Kenya arrests 4 over deadly grenade attacks
AFP, Monday 12 Mar 2012
Police arrest four, three of whom are minors, for interrogation over grenade attacks on Saturday that killed six and injured 60


Kenyan police said on Monday that they arrested four people over weekend grenade attacks in Nairobi that killed six people and which Kenya blames on supporters of Somali Islamist insurgents.

"On the Al-Shabab threats and attacks at the Machakos bus terminus, four highly suspected criminals were arrested and are undergoing intensive interrogation," Nairobi Provincial Police chief Antony Kibuchi said.

Six people were killed and more than 60 wounded when four hand grenades were hurled at a crowd in a bus terminus in the Kenyan capital on Saturday.

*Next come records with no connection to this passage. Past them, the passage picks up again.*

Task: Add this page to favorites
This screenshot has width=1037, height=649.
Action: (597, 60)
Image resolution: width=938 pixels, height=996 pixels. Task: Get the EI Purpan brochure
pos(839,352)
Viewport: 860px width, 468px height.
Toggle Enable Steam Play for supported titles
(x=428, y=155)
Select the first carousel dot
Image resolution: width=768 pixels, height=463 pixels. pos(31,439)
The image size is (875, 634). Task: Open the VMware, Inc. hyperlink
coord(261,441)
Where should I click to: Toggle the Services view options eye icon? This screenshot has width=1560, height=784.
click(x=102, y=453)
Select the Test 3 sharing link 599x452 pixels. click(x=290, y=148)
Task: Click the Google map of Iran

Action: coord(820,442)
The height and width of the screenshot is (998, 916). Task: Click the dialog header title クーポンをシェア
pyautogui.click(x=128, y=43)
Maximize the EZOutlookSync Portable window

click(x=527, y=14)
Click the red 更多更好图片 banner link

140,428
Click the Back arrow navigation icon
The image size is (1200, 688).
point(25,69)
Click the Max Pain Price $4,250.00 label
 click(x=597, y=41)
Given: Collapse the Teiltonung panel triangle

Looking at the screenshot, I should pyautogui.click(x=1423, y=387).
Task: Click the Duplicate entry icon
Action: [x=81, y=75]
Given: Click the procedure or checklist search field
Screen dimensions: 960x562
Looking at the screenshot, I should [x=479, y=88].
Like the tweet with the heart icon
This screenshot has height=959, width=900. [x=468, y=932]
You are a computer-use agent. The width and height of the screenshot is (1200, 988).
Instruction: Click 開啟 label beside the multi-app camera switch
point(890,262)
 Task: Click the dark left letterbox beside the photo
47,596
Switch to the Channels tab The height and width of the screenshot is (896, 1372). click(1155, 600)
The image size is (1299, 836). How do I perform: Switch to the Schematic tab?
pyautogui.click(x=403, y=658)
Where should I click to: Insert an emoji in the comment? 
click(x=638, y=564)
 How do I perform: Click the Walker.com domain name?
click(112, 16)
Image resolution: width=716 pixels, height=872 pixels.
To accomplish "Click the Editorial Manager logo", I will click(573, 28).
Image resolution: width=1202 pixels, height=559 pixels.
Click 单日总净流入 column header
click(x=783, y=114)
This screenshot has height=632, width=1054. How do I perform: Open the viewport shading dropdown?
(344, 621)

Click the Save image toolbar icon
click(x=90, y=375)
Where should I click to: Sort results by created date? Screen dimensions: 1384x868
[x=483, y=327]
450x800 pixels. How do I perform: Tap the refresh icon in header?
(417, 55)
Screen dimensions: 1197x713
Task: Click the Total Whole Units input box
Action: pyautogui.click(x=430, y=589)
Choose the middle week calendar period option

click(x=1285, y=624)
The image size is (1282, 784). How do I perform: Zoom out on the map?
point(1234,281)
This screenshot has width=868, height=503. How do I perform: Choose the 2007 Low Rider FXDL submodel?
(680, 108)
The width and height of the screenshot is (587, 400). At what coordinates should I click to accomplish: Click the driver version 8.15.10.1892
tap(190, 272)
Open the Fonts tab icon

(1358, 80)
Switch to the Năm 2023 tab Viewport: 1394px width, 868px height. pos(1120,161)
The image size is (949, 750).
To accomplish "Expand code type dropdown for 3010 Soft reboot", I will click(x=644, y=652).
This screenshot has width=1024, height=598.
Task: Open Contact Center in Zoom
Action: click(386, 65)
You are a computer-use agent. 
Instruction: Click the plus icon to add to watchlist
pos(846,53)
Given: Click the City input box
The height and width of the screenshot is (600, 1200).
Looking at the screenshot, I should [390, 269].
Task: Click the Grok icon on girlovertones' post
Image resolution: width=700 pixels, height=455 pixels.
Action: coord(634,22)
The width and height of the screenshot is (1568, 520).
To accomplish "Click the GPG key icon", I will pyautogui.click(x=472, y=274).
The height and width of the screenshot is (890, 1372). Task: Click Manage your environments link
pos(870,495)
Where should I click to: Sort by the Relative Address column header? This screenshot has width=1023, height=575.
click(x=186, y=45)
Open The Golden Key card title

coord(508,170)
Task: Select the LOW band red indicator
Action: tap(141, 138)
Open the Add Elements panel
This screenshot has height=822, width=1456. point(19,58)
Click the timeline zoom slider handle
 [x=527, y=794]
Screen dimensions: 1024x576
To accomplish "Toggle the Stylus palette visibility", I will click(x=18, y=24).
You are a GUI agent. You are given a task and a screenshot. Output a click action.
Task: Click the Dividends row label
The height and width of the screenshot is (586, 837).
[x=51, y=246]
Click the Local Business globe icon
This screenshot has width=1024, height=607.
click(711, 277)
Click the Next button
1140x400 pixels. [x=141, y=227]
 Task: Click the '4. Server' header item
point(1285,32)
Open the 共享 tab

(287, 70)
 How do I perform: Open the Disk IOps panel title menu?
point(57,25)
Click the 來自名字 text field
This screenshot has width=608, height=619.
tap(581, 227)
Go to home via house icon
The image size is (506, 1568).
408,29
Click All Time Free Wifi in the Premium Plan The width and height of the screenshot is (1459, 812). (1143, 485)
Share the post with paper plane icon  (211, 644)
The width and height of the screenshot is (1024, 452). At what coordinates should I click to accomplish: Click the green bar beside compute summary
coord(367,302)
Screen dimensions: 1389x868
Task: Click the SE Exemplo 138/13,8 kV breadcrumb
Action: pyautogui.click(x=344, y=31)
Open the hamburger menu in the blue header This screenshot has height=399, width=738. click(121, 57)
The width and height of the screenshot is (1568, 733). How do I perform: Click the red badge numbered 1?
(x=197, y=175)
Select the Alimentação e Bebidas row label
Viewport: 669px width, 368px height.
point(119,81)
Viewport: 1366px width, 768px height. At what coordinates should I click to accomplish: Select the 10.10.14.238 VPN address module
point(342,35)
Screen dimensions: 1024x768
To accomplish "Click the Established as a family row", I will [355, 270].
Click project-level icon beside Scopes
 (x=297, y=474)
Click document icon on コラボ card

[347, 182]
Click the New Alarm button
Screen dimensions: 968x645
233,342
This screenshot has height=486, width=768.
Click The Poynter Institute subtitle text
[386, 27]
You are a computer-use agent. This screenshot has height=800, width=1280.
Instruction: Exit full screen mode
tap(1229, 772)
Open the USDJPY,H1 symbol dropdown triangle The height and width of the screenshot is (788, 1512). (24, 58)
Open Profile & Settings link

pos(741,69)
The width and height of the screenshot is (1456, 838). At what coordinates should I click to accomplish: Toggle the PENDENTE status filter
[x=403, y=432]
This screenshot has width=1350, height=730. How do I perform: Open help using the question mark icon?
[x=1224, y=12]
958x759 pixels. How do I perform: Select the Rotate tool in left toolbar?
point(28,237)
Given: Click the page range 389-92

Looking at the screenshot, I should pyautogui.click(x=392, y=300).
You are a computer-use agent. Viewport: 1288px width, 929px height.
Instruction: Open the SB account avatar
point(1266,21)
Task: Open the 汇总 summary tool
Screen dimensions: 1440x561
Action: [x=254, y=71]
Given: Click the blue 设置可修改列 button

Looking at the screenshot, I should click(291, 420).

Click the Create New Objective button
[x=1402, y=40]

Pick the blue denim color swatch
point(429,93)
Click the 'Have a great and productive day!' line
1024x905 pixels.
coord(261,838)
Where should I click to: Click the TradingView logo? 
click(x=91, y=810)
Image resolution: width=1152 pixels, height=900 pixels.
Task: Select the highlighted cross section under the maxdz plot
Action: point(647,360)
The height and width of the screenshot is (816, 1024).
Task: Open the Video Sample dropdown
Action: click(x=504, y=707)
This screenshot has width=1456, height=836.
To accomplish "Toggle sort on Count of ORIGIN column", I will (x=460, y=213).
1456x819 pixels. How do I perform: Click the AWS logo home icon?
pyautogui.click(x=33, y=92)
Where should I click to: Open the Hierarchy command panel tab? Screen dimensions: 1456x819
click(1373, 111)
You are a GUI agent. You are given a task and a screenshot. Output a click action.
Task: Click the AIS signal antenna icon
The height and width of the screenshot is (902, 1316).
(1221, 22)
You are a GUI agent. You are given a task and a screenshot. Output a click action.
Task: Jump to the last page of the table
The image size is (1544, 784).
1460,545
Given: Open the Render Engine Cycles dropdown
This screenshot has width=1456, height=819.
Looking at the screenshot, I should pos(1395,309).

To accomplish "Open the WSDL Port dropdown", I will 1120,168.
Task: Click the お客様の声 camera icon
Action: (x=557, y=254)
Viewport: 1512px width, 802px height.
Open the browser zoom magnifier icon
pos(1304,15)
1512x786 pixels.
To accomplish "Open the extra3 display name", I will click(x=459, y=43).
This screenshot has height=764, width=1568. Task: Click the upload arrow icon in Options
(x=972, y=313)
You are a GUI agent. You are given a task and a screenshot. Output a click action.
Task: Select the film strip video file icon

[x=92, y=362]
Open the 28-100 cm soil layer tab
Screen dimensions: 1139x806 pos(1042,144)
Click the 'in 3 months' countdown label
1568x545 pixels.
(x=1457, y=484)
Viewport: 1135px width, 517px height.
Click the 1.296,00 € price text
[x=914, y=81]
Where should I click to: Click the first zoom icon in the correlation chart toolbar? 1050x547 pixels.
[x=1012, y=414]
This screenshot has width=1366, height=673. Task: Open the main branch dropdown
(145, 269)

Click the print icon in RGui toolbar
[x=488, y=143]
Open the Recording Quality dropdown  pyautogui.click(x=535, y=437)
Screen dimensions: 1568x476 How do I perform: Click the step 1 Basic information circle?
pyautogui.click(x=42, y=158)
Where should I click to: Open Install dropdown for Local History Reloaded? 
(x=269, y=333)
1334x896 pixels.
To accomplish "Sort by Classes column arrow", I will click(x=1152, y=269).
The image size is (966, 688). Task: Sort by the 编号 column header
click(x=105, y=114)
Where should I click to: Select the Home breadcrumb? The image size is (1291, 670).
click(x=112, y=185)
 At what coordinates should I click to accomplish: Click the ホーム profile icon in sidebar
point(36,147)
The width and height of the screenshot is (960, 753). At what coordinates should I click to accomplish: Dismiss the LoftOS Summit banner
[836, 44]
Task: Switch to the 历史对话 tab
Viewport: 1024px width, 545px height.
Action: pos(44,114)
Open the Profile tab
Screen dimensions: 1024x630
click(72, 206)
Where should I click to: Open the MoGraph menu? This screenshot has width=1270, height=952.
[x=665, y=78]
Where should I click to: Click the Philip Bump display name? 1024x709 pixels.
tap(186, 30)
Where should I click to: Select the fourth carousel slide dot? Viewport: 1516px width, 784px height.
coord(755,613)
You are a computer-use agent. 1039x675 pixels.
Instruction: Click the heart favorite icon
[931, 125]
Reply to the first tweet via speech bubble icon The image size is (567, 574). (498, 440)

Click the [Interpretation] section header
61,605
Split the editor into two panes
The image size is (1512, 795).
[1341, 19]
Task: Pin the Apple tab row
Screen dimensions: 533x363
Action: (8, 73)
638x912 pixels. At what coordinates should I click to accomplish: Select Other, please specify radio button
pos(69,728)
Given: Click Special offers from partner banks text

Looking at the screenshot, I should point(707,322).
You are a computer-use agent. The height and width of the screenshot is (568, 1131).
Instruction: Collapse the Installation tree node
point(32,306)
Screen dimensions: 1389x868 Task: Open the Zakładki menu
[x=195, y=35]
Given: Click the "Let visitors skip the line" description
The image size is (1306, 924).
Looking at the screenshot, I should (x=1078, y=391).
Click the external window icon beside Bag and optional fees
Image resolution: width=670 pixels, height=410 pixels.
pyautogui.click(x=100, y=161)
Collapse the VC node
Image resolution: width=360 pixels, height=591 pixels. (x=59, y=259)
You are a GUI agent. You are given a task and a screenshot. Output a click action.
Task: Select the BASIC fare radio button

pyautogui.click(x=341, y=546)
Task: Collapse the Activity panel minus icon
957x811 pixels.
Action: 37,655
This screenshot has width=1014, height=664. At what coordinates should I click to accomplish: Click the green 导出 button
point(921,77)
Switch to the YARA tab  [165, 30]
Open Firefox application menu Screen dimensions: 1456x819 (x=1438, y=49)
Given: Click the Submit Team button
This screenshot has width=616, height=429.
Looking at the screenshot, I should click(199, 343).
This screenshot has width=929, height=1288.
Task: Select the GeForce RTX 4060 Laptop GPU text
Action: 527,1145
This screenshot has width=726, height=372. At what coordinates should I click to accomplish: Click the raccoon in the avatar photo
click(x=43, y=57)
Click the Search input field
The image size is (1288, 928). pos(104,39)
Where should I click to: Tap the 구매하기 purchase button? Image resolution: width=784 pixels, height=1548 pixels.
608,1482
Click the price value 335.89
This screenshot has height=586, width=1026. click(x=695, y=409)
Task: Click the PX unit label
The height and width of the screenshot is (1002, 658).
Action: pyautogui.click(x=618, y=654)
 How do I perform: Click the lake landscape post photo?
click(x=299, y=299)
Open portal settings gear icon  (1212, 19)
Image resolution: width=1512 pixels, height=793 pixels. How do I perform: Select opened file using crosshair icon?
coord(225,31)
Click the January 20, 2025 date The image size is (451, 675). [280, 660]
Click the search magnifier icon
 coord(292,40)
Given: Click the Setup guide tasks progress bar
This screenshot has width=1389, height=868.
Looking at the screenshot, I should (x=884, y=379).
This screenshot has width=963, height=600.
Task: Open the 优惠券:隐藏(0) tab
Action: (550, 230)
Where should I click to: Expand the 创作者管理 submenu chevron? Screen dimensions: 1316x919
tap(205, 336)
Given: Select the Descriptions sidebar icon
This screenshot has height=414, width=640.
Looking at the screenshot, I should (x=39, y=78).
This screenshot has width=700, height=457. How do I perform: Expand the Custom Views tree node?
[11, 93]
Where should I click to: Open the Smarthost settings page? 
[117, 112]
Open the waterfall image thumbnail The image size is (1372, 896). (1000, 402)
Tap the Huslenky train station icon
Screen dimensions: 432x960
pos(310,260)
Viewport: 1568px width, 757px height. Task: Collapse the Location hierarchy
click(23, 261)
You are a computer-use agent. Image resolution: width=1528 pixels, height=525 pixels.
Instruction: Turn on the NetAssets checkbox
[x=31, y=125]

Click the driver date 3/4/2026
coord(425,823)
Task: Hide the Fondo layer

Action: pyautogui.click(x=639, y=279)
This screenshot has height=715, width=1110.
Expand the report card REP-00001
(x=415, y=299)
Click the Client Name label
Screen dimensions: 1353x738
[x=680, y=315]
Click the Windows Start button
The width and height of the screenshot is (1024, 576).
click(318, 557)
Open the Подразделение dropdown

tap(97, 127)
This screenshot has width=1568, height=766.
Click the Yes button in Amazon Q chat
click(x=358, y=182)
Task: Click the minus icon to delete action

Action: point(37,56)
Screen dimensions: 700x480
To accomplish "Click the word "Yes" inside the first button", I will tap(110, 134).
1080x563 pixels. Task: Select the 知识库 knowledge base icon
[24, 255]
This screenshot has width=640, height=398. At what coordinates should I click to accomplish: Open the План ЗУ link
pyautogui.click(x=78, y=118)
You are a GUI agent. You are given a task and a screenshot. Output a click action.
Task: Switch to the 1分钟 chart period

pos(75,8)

The suspects, all of whom are believed to be Kenyan, three of them reportedly minors, were being interrogated by specialised police units, including anti-terrorism officers, a police source said.

The Al-Qaeda allied Shabab has threatened Kenya since it sent its troops into south Somalia in mid-October to attack bases of the insurgents, whom Nairobi accuses of a series of kidnappings and attacks on its territory.

One of the men arrested had been on a police wanted list, suspected of having links to Shabab and Kenyan affiliates.

Saturday's attack was the deadliest in Nairobi since one in June 2010, not attributed to Islamists, during a public meeting against the adoption of a new constitution, in which the death toll was also six.

Neither attack came close to the devastating Al-Qaeda car bombing of the US embassy in August 1998 that killed 213 people and injured 5,000.

Forty-two people wounded in Saturday's attacks were still being treated in hospital on Monday, police said.

In Somalia, regional armies are pushing against Shabab positions, with Kenyan forces in the far south, Ethiopian soldiers in the west and African Union forces in Mogadishu made up of troops from Uganda, Burundi and Djibouti.

In retaliation, the Shabab have carried out grenade attacks and abductions in areas near the porous Kenya-Somalia border, killing and wounding several people.

Last October, less than two weeks after the Kenyan army sent troops and tanks into Somalia, two grenade attacks in the space of less than 24 hours killed one person and wounded 30.

The International Crisis Group said in a November report that Nairobi should cool its high hopes of defeating the Shabab, a resilient militia fighting to overthrow the Western-backed government in Somalia.